Le Boeing KC-135 Stratotanker, premier avion à réaction dédié au ravitaillement en vol, a été développé en parallèle avec le Boeing 707 et partage nombre d'élément avec lui, même si son fuselage est plus petit. Cet avion est entré en service en 1957 et constitue, depuis cette date, un élément-clé de la capacité de projection à longue distance de l'US Air Force. Plus de 700 exemplaires ont été construits. Une grande partie ont été, dans les années 1980, remotorisés avec des réacteurs plus modernes, augmentant considérablement leur capacité. Outre l'US Air Force, l'Armée de l'air française a aussi acheté cet avion (14 exemplaires). Le Chili, Singapour, et la Turquie ont ensuite acheté des avions américains d'occasion. En 2021, le KC-135 est en cours de retrait progressif[8].

Le KC-10 Extender est un ravitailleur en vol dérivé du gros-porteur Douglas DC-10. Lancé pour disposer d'un ravitailleur complémentaire au KC-135, de capacité supérieure, il est entré en service en 1981. Soixante exemplaires ont été construits[9].

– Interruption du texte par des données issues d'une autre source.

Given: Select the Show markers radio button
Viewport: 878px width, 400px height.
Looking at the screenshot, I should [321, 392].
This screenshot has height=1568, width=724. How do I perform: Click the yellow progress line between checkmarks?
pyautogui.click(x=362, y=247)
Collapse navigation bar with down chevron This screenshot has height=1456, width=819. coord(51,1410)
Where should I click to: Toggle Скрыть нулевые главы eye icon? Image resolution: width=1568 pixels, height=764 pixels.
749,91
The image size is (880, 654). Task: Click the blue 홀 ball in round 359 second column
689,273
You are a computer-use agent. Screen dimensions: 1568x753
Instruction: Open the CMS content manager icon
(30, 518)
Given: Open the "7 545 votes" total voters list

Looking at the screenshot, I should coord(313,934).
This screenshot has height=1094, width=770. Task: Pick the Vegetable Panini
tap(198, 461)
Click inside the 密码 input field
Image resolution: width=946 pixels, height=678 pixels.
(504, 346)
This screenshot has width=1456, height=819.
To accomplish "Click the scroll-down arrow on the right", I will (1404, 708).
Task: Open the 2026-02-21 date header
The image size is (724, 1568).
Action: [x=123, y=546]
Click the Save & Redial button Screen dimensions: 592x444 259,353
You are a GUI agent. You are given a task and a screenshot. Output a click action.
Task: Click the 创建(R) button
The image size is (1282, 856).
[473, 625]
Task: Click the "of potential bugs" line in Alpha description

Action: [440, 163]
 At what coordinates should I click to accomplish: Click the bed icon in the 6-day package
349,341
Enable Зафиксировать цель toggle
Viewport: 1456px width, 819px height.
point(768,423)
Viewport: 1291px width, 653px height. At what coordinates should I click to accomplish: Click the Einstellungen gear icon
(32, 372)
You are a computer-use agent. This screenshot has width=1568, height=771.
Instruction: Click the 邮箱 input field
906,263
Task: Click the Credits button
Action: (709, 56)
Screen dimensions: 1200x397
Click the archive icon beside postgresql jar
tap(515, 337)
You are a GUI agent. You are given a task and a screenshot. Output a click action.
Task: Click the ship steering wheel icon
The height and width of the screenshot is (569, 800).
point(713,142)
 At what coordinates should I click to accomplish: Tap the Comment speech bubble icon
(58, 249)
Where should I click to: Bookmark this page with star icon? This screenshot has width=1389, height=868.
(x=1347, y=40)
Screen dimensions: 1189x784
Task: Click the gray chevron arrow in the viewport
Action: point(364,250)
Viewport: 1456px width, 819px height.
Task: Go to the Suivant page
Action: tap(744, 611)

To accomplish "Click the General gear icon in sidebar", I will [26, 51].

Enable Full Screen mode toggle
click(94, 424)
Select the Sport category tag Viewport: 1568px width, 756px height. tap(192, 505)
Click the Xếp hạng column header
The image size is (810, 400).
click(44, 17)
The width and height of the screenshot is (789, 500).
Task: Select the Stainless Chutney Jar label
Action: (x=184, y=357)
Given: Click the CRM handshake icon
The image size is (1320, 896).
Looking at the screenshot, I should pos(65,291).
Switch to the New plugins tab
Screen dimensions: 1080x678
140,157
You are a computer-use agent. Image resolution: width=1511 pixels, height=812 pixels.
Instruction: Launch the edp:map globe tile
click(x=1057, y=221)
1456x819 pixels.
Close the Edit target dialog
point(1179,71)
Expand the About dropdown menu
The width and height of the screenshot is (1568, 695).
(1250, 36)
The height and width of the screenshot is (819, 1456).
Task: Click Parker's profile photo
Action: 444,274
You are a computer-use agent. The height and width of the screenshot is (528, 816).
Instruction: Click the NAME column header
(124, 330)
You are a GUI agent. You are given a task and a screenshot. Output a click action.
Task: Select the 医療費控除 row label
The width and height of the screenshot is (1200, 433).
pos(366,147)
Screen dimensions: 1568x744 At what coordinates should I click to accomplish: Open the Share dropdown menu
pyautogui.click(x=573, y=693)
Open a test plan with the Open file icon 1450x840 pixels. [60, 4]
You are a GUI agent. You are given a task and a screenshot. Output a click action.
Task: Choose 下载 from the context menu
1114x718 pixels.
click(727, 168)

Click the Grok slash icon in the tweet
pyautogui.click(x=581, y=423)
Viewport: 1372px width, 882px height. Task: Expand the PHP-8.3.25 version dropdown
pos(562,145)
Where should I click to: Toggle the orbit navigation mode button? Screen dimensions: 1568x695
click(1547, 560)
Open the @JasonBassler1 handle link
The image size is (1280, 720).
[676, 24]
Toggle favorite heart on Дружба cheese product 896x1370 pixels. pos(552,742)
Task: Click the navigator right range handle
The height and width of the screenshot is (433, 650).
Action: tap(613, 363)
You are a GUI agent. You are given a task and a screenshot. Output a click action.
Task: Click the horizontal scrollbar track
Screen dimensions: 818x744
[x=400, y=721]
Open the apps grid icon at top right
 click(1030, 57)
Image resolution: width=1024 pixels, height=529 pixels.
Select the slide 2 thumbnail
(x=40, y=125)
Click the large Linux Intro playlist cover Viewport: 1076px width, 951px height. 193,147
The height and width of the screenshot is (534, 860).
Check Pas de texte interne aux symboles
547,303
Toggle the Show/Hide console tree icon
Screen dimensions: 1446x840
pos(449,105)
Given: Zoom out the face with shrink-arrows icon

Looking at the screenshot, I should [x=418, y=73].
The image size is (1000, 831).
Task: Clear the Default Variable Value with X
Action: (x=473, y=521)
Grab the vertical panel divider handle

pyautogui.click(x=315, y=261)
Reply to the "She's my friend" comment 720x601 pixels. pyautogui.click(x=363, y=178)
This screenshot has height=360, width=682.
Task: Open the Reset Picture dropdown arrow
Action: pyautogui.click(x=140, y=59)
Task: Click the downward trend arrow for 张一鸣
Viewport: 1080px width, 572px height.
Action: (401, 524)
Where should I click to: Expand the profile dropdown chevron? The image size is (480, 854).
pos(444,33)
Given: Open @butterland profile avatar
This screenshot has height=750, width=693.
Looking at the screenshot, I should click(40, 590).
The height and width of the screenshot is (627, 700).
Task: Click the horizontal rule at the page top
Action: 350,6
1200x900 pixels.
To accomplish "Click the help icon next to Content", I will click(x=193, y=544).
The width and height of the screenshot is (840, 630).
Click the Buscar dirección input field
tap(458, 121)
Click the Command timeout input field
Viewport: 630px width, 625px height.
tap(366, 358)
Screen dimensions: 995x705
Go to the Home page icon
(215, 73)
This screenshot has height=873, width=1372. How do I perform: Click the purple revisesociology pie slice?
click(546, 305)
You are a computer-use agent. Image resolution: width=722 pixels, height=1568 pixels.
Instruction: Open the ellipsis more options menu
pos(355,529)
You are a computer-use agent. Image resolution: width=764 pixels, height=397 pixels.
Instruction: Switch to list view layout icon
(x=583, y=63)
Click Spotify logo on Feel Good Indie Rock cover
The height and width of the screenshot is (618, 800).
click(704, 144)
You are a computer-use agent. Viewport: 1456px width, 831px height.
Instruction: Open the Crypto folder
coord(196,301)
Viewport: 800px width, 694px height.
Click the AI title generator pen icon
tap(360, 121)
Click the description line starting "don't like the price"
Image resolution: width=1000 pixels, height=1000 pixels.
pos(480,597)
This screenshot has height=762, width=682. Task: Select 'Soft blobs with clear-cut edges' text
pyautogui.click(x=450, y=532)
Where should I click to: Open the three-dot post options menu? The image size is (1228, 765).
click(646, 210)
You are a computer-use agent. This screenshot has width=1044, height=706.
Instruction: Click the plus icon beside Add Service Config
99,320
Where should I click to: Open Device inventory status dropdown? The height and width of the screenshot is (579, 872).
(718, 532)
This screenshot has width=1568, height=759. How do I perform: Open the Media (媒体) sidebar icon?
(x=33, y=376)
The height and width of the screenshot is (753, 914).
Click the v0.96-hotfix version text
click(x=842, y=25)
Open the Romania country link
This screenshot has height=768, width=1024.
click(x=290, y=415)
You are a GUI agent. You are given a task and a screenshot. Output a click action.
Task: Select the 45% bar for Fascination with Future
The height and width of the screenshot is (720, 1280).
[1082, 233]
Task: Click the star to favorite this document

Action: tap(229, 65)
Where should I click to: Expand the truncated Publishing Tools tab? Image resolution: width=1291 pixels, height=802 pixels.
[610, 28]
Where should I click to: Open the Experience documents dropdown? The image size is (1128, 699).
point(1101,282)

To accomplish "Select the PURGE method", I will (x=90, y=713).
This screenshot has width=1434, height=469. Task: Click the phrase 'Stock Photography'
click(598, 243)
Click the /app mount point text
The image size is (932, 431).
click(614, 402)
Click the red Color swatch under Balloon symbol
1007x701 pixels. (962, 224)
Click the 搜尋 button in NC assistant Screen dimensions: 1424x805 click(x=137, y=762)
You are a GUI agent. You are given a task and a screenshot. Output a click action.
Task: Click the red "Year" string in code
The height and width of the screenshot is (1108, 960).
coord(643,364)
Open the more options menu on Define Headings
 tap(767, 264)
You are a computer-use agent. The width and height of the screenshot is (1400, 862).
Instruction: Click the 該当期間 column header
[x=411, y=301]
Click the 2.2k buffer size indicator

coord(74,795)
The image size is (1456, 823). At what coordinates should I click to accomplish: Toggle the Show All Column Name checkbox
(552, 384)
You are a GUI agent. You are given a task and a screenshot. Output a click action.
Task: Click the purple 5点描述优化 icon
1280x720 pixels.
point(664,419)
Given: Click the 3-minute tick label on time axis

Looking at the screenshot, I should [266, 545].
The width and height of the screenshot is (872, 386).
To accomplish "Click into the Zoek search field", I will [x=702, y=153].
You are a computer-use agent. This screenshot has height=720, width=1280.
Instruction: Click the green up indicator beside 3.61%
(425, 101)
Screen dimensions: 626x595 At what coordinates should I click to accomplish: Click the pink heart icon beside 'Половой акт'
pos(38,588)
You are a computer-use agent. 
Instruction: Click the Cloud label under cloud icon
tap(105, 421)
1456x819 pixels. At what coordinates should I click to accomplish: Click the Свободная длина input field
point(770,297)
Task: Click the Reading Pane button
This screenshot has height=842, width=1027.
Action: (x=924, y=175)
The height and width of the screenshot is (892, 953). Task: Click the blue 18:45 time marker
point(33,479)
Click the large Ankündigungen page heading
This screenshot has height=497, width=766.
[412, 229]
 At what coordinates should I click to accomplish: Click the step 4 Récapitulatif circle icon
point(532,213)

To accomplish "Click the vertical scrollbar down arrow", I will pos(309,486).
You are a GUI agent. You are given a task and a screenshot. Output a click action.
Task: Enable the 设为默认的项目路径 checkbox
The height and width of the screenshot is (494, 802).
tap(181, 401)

À la fin des années 1970, la Royal Air Force a acheté des Vickers VC10, des avions de ligne longs-courriers qui commençaient à être retirés du service commercial, et les a convertis en ravitailleurs[10]. La guerre des Malouines ayant fait apparaitre la nécessité d'un avion de capacité supérieure, des Lockeed L-1011 Tristar, appareils de même taille que les DC-10, s'y sont ajoutés dans les années 1980. Après leur retrait de la RAF, certains de ces appareils ont été achetés par une société militaire privée américaine[11].

Airbus a développé deux ravitailleurs : l'Airbus A310 MRTT, utilisé par les armées de l'air allemande et canadienne, a été construit sur la base de cellules d'A310 d'occasion. Il associe au ravitaillement d'autres capacités (transport de palettes, de troupes, évacuation sanitaire, etc.). L'Airbus A330 MRTT est dérivé de l'A330, il a été vendu à la France, la Grande-Bretagne, l'Australie, la Corée du Sud, Singapour, l'Arabie saoudite, les Émirats, l'Espagne, et un groupe de pays de l'OTAN, pour un total de 61 exemplaires[12].

Le Boeing KC-46 est un Boeing 767 transformé en ravitailleur, il remplace progressivement les KC-135 de l'USAF.

Avions-cargos militaires

Plusieurs avions cargos militaires possèdent la capacité de ravitailler en vol (et peuvent eux-mêmes être ravitaillés).

L'Airbus A400M peut recevoir deux nacelles de ravitaillement sous les ailes, et ainsi ravitailler deux appareils à la fois. Sa capacité de carburant est de 50 tonnes, et, pour les missions de ravitaillement, peut être inclus en plaçant deux réservoirs complémentaires (6 tonnes chacun) dans la soute[13].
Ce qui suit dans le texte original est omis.